No Brasil de hoje, onde a polarização e a ameaça aos direitos coletivos são palpáveis, uma verdade incômoda persiste: a balança da justiça fiscal está profundamente desequilibrada. Enquanto a maioria da população enfrenta a pesada carga tributária sobre salários, serviços e até mesmo os menores rendimentos, uma parcela ínfima, mas poderosíssima, navega em um oceano de privilégios fiscais que desafiam qualquer lógica de equidade.
Falamos de um grupo de 2.500 indivíduos (isso mesmo! duas mil e quinhentas pessoas) que, juntos, acumulam um patrimônio estarrecedor de R$ 756 bilhões. Essa é a riqueza que, de forma quase inacreditável, escapa da tributação sobre sua movimentação, um imposto que a maioria dos brasileiros paga religiosamente. Pense na realidade de qualquer cidadão: ao investir em um fundo, sobre seus lucros incide Imposto de Renda. Se você aplica mil reais e obtém duzentos de rendimento, os duzentos são imediatamente tributados. É a regra, o padrão, a obrigação.
No entanto, para essa elite econômica, a regra é outra. Eles operam através dos chamados “fundos exclusivos”. Imagine a cena: um desses bilionários cria um fundo de investimento, mas, diferentemente dos fundos abertos a todos, ele é o único cotista. Não há outros investidores, apenas ele controlando a carteira. E aqui reside o cerne do escândalo: a tributação sobre esses fundos exclusivos é zero.
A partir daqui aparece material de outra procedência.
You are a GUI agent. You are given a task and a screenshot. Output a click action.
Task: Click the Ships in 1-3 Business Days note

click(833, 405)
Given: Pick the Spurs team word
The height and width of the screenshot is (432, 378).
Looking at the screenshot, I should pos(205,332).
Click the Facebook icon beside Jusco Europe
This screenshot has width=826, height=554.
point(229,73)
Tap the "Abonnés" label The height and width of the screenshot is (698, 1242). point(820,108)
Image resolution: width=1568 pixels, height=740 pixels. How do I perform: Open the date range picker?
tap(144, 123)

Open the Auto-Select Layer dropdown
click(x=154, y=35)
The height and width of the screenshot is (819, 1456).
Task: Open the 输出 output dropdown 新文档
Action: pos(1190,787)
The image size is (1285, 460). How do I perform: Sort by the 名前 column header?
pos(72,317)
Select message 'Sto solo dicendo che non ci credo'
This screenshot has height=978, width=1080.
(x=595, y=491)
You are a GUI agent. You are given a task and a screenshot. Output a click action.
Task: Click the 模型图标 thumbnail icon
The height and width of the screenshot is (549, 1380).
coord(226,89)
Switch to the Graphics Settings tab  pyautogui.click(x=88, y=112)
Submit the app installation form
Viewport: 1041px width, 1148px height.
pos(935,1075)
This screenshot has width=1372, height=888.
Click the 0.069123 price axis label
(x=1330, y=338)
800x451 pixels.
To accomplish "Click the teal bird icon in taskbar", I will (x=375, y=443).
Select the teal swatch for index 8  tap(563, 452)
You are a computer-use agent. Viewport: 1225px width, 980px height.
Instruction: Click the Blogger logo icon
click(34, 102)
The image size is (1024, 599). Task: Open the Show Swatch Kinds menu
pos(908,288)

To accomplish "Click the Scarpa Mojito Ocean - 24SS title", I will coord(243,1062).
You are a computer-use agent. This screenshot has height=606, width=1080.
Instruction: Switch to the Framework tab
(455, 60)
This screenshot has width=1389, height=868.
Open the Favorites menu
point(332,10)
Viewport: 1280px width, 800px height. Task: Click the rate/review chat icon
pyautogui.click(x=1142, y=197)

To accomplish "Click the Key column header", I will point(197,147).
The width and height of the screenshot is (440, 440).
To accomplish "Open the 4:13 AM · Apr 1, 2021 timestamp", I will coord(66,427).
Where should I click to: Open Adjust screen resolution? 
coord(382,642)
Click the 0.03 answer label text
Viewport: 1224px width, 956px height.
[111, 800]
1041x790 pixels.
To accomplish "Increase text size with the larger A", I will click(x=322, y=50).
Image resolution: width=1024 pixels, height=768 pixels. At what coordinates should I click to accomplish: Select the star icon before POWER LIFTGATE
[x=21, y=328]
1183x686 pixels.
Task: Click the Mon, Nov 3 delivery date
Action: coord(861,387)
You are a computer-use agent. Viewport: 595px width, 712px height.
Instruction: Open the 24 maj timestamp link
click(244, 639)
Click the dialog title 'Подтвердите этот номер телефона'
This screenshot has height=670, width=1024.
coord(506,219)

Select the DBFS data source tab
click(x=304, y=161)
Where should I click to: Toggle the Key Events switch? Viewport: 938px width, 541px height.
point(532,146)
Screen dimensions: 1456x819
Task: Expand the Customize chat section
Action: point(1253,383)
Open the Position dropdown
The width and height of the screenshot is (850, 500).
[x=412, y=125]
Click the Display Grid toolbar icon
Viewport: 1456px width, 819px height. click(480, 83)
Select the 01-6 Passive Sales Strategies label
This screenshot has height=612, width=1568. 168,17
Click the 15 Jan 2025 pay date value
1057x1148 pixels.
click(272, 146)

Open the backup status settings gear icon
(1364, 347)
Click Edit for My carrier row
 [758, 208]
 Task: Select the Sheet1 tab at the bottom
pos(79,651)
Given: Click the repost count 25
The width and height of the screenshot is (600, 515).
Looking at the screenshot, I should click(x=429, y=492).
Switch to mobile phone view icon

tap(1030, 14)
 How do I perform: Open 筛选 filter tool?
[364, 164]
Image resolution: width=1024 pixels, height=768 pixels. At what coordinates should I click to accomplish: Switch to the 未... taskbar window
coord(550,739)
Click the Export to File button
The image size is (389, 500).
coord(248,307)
Isso mesmo que você leu: ZERO.
A justificativa legal é que o imposto só seria devido no momento do resgate do capital. Mas a realidade é perversa: essa imensa soma de dinheiro raramente é resgatada. Ela simplesmente transita, intocada pelo fisco, de um fundo para outro, ou é utilizada para adquirir bens luxuosos – imóveis, aviões, iates, participações em empresas – tudo dentro da blindagem do fundo. O capital continua a render e a se multiplicar, mas a contribuição para a sociedade, sob a forma de impostos sobre esses rendimentos, nunca chega.
É uma farsa que se perpetua à luz do dia, um símbolo da desigualdade estrutural que a Frente Livre se propõe a combater. A pergunta que se impõe à consciência de cada brasileiro é: você considera isso justo?
Se trata de equidade. É fundamental que defendamos a imediata revisão dessa legislação, garantindo que fortunas colossais contribuam para o desenvolvimento social da mesma forma que os rendimentos do trabalhador comum. A tributação justa desses fundos exclusivos não é apenas uma medida econômica; é um imperativo ético e um passo crucial para a construção de um Brasil onde “Liberdade, Igualdade, Fraternidade” deixem de ser um mero lema e se tornem uma realidade para todos, sem exceção.